#### Assignment 1
From the passage on SPAC deals, pull out everything from "As has been" down to "a traditional IPO?".
#### Assignment 2
Pick up the passage on SPAC deals after its last sentence and keep it going.

#### Page extract
>>>>>

As has been widely reported, there has been a phenomenal increase in the volume of SPAC transactions as an alternative approach to becoming a public company. According to Bloomberg, around “300 SPACs launched on U.S. exchanges in the first quarter, raising almost $100 billion. That total was more than all of last year.” In this statement, Corp Fin Acting Director John Coates discusses liability risks potentially arising out of SPAC and de-SPAC transactions, that is, the transactions in which a private operating company undertakes a business combination with a SPAC, ultimately becoming a public operating company. The essence of his message is: why should a SPAC be treated differently from a traditional IPO?
According to the staff of the SEC’s Office of the Chief Accountant, in “just the first two months of 2021, both the number of new SPACs and amount of capital raised by those SPACs have been reported to already match approximately three-fourths of all such activity last year.” And there was quite a bit of SPAC activity last year. In light of the incredible volume of SPAC deals, on Wednesday, the staffs of Corp Fin and the OCA issued special guidance for SPACs. These statements address shell company, financial reporting, accounting, internal control, governance and auditor considerations in connection with a de-SPAC transaction, that is, a transaction in which a private operating company undertakes a business combination with a SPAC, ultimately becoming a public operating company. Both staffs seem to question whether the timing and other circumstances of de-SPAC transactions mean that the private operating company targets may not be fully equipped for what comes next and want stakeholders to carefully consider whether each of these private targets, in the words of OCA, has “a clear, comprehensive plan to be prepared to be a public company.” Corp Fin also wants all those who are clamoring for SPACs to be aware of all restrictions, impediments and other potential hiccups that come with the package. Could they possibly be trying to put the kibosh on SPAC fever? According to Reuters, analysts think the SEC is “worried about how much due diligence is performed by SPACs before acquiring assets, and about disclosures to investors.”

<<<<<

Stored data
>>>>>

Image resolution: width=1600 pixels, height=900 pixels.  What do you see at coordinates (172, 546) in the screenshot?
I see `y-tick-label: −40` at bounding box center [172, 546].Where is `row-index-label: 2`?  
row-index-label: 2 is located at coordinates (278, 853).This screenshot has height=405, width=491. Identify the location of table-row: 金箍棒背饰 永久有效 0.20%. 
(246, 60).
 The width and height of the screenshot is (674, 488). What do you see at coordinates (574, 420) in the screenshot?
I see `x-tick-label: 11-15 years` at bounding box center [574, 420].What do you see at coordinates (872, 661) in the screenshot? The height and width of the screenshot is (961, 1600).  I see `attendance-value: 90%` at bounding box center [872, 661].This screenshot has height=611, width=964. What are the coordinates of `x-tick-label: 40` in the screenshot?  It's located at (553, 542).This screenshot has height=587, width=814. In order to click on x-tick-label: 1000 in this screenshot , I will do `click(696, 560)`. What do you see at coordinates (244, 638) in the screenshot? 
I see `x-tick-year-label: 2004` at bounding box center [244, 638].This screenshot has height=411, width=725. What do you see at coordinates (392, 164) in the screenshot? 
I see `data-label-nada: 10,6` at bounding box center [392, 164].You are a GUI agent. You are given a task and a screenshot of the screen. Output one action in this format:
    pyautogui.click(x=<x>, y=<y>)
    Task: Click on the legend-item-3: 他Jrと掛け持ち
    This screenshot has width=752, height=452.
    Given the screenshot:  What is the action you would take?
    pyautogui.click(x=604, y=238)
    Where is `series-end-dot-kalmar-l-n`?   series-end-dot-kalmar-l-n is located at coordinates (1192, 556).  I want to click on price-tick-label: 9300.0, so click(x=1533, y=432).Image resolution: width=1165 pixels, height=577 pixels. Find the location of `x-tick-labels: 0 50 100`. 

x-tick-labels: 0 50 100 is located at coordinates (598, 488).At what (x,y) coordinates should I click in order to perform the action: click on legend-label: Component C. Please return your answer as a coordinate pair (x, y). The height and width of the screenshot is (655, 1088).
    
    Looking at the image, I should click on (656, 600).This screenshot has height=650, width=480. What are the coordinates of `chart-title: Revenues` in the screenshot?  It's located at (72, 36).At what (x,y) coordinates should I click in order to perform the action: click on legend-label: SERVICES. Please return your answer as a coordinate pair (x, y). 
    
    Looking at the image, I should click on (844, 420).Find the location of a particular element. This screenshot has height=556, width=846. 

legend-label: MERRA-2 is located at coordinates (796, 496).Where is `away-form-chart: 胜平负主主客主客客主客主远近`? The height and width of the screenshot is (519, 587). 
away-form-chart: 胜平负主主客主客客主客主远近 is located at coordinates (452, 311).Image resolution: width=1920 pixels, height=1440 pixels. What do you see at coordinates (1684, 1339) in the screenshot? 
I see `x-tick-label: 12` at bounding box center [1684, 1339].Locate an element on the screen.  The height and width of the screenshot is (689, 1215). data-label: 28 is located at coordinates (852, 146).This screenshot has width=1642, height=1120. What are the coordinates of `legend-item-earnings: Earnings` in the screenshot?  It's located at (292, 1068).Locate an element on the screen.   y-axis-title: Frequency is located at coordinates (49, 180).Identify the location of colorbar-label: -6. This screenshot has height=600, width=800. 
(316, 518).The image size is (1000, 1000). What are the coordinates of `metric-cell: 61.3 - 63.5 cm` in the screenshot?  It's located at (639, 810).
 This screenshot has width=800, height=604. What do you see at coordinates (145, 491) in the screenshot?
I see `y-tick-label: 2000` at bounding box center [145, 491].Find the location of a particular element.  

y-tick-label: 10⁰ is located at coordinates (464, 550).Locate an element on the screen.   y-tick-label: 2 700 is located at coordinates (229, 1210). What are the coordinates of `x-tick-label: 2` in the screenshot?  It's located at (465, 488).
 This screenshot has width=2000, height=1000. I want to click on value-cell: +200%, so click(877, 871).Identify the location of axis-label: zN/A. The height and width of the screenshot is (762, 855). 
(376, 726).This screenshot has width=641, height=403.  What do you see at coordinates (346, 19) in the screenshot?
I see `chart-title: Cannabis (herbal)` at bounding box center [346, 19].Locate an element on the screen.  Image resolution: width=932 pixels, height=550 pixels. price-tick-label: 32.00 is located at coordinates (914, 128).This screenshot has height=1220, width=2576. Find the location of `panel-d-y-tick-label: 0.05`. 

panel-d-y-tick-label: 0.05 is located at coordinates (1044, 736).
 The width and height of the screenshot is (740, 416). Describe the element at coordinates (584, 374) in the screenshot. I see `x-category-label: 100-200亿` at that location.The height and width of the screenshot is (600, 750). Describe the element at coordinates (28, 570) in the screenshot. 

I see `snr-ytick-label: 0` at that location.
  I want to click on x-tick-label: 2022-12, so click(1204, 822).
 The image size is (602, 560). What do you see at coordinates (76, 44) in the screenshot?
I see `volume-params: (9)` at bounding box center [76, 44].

<<<<<

#### Your response 1
As has been widely reported, there has been a phenomenal increase in the volume of SPAC transactions as an alternative approach to becoming a public company. According to Bloomberg, around “300 SPACs launched on U.S. exchanges in the first quarter, raising almost $100 billion. That total was more than all of last year.” In this statement, Corp Fin Acting Director John Coates discusses liability risks potentially arising out of SPAC and de-SPAC transactions, that is, the transactions in which a private operating company undertakes a business combination with a SPAC, ultimately becoming a public operating company. The essence of his message is: why should a SPAC be treated differently from a traditional IPO?

#### Your response 2
Happy new year! To complete the year- and term-end surge, just before Christmas, the Corp Fin staff issued CF Disclosure Guidance: Topic No. 11 regarding disclosure considerations for special purpose acquisition companies in connection with their IPOs and subsequent business combinations, often referred to as de-SPAC transactions. As usual, the staff provides some great questions to consider when crafting disclosure.